BALI – Anggota Majelis Permusyawaratan Rakyat Republik Indonesia (MPR RI) dari Fraksi Partai Demokrasi Indonesia Perjuangan I Nyoman Parta kembali menggelar Sosialisasi Empat Pilar MPR RI di daerah pemilihannya, Bali. Kegiatan tersebut tidak hanya membahas fondasi kehidupan berbangsa, tetapi juga menyoroti ancaman nyata yang dihadapi generasi muda, khususnya peredaran narkotika.
Dalam paparannya, Parta menegaskan bahwa penguatan nilai kebangsaan harus menyentuh persoalan riil yang terjadi di tengah masyarakat. Menurutnya, Empat Pilar bukan sekadar materi normatif, melainkan pedoman konkret dalam menjaga ketahanan sosial.
Penguatan Empat Pilar
Sosialisasi Empat Pilar merupakan program resmi MPR RI untuk membumikan empat konsensus dasar bangsa, yakni:
Pancasila sebagai dasar dan ideologi negara
Undang-Undang Dasar Negara Republik Indonesia Tahun 1945
Negara Kesatuan Republik Indonesia (NKRI)
Bhinneka Tunggal Ika
Parta menjelaskan, kegiatan ini bertujuan membangun kesadaran kolektif agar nilai-nilai kebangsaan tetap hidup dalam praktik sehari-hari masyarakat.

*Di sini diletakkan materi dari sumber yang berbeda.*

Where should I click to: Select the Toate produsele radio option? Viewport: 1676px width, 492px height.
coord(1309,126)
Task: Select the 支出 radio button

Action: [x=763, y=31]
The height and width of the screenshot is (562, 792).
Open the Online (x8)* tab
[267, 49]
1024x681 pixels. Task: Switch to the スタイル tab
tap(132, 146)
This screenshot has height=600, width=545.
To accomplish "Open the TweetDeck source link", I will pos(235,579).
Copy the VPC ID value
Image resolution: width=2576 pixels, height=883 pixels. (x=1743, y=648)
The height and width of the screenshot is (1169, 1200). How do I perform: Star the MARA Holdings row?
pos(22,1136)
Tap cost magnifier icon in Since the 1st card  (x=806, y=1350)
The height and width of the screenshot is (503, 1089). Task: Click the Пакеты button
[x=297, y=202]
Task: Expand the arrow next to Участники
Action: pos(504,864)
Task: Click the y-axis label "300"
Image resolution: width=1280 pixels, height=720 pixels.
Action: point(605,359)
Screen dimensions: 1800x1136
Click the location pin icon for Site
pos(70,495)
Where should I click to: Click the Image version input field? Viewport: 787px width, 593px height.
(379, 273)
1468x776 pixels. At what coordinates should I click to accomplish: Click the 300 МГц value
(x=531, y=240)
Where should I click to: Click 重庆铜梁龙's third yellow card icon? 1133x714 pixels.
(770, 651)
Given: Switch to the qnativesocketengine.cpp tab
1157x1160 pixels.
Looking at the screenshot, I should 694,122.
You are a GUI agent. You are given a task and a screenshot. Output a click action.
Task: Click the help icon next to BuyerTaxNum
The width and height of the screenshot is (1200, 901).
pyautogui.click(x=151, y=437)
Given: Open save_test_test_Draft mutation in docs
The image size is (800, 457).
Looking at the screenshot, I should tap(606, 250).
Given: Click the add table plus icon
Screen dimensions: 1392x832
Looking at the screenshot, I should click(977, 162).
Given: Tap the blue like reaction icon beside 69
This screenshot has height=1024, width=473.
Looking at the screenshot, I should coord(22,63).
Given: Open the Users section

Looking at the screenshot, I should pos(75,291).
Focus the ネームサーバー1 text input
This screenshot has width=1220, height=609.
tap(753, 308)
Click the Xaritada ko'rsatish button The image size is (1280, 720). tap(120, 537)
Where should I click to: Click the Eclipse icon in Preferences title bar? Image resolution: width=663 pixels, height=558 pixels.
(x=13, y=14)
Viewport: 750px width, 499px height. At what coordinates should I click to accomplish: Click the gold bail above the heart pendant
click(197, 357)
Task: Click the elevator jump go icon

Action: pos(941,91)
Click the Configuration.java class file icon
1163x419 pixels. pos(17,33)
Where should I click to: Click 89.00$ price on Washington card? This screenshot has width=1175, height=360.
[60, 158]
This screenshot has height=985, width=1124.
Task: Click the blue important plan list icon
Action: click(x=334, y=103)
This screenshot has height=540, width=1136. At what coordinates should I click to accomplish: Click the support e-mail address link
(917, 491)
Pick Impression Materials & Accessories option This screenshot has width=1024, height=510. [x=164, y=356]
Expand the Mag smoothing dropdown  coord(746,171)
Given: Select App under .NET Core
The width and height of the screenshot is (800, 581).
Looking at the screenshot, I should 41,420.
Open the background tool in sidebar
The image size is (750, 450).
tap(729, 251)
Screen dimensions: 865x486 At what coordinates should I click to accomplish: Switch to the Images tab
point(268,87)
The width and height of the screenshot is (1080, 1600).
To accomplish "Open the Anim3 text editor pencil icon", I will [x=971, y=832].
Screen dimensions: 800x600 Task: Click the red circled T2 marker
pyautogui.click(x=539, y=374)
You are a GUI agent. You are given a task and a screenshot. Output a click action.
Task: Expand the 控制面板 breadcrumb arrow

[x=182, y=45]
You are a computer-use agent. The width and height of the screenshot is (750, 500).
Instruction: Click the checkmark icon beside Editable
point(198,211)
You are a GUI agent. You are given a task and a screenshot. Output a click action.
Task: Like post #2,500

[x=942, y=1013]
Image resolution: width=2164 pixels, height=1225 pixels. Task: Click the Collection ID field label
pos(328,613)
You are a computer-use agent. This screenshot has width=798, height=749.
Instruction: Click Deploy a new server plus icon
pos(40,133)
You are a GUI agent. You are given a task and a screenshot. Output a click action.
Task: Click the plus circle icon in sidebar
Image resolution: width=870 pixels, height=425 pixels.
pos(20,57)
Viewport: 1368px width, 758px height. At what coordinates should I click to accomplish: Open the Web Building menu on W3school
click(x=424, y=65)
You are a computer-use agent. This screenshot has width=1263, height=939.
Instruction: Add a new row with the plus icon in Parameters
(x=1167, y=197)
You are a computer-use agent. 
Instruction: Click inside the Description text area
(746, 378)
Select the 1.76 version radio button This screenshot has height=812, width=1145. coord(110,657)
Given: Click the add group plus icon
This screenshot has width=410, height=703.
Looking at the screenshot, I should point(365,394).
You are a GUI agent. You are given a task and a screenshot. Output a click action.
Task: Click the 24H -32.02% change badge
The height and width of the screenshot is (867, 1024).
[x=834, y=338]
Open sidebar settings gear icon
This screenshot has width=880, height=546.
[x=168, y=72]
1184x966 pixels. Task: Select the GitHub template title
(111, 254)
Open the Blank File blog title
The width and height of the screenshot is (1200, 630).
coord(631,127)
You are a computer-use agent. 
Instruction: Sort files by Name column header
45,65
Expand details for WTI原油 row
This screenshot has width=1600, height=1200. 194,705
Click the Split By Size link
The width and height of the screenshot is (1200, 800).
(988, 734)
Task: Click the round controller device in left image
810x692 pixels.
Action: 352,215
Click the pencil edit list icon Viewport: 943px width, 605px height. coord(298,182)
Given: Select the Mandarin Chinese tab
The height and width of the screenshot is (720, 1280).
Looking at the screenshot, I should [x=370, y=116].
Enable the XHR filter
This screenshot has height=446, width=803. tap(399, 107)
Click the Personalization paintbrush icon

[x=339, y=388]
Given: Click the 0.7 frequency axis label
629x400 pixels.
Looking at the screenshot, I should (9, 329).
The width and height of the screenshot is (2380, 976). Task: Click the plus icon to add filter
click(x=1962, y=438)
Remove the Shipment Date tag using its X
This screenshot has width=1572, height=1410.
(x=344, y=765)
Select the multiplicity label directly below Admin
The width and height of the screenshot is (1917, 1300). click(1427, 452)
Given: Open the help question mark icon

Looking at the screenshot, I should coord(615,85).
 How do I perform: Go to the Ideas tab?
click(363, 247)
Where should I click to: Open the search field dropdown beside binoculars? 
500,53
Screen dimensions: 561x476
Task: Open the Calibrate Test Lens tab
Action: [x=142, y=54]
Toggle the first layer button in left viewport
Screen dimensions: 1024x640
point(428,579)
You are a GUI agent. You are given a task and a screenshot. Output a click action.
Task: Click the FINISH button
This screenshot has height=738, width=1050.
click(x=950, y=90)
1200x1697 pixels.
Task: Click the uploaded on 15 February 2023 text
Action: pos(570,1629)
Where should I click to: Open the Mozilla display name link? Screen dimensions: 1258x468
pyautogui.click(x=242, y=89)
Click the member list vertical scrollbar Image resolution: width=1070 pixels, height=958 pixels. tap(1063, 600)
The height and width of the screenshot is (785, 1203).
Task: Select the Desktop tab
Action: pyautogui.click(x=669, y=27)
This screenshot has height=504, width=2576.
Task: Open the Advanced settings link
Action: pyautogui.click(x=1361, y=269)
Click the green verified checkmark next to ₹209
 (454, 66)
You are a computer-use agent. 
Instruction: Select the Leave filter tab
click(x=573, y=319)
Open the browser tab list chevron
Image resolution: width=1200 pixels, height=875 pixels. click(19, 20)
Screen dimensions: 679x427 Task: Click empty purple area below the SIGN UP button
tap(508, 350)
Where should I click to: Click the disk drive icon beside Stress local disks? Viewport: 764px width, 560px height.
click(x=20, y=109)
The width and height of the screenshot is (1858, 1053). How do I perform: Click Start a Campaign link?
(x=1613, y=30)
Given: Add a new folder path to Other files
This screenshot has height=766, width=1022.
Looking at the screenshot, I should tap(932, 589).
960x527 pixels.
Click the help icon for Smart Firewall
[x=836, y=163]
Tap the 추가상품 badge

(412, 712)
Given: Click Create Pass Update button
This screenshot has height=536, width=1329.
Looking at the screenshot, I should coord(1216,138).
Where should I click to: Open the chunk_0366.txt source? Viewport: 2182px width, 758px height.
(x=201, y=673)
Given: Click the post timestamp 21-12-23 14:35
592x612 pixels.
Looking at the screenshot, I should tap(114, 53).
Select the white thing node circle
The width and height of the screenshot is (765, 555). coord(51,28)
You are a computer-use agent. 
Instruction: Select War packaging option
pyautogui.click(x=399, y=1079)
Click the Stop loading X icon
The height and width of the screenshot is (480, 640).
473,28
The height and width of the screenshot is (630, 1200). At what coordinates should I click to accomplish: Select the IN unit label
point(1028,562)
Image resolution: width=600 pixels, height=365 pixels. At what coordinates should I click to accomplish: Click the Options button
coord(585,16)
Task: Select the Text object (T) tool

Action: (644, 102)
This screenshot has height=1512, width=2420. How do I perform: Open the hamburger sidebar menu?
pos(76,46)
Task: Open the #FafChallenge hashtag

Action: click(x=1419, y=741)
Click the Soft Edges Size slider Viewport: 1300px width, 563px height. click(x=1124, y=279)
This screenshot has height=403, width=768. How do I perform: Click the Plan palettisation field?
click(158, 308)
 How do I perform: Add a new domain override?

“Empat Pilar harus menjadi kompas moral dalam menghadapi tantangan zaman, termasuk persoalan narkotika yang menggerogoti generasi muda,” ujarnya.
Keprihatinan atas Peredaran Narkotika
Dalam kesempatan tersebut, Parta mengungkapkan keprihatinannya terhadap maraknya kasus narkotika di Bali. Ia menilai, fenomena ini sudah masuk hingga ke lingkungan sosial paling bawah.
Seperti dikutip dari media sosial pribadinya, Selasa (3/3/2026), ia menyebut banyak anak muda Bali yang menjalani hukuman di lembaga pemasyarakatan akibat kasus narkotika.
“Narkotika masuk banjar. Di LP yang ada di Bali banyak sekali anak-anak muda dengan nama Bali menjalani hukuman karena jadi pengedar, yang secara umum sebelum jadi pengedar dimulai awalnya dari pemakai,” tulisnya.
Menurut Parta, kondisi ini harus menjadi alarm bersama karena menyangkut masa depan generasi dan citra Bali sebagai daerah yang menjunjung tinggi nilai adat dan budaya.
Peran Banjar dan Desa Adat
Ia menegaskan pentingnya keterlibatan banjar dan desa adat sebagai benteng sosial dalam memerangi peredaran narkotika. Struktur adat di Bali dinilai memiliki kekuatan moral dan sosial yang efektif untuk mencegah penyalahgunaan narkoba.
“Hidup memang tidak selalu nyaman, tapi membangun kesadaran kolektif bahwa narkotika itu merusak harus menjadi komitmen bersama. Banjar dan desa adat harus benar-benar menolak dan kebal terhadap peredaran narkotika,” tegasnya.
Selain itu, Parta juga meminta aparat penegak hukum bertindak tegas terhadap jaringan peredaran narkoba. Ia menilai, konsistensi dan keberanian aparat menjadi kunci memutus mata rantai kejahatan tersebut.
Fondasi Moral dari Lingkungan Terkecil
Parta menutup kegiatan dengan menekankan bahwa implementasi Empat Pilar harus dimulai dari lingkungan terkecil, yakni keluarga, banjar, dan desa adat. Ketahanan keluarga serta solidaritas sosial dinilai sebagai wujud nyata pengamalan nilai Pancasila dan semangat persatuan.
Ia berharap melalui sosialisasi tersebut, masyarakat Bali semakin memahami bahwa menjaga ideologi dan keutuhan bangsa bukan hanya tugas negara, tetapi tanggung jawab bersama yang dimulai dari kehidupan sehari-hari.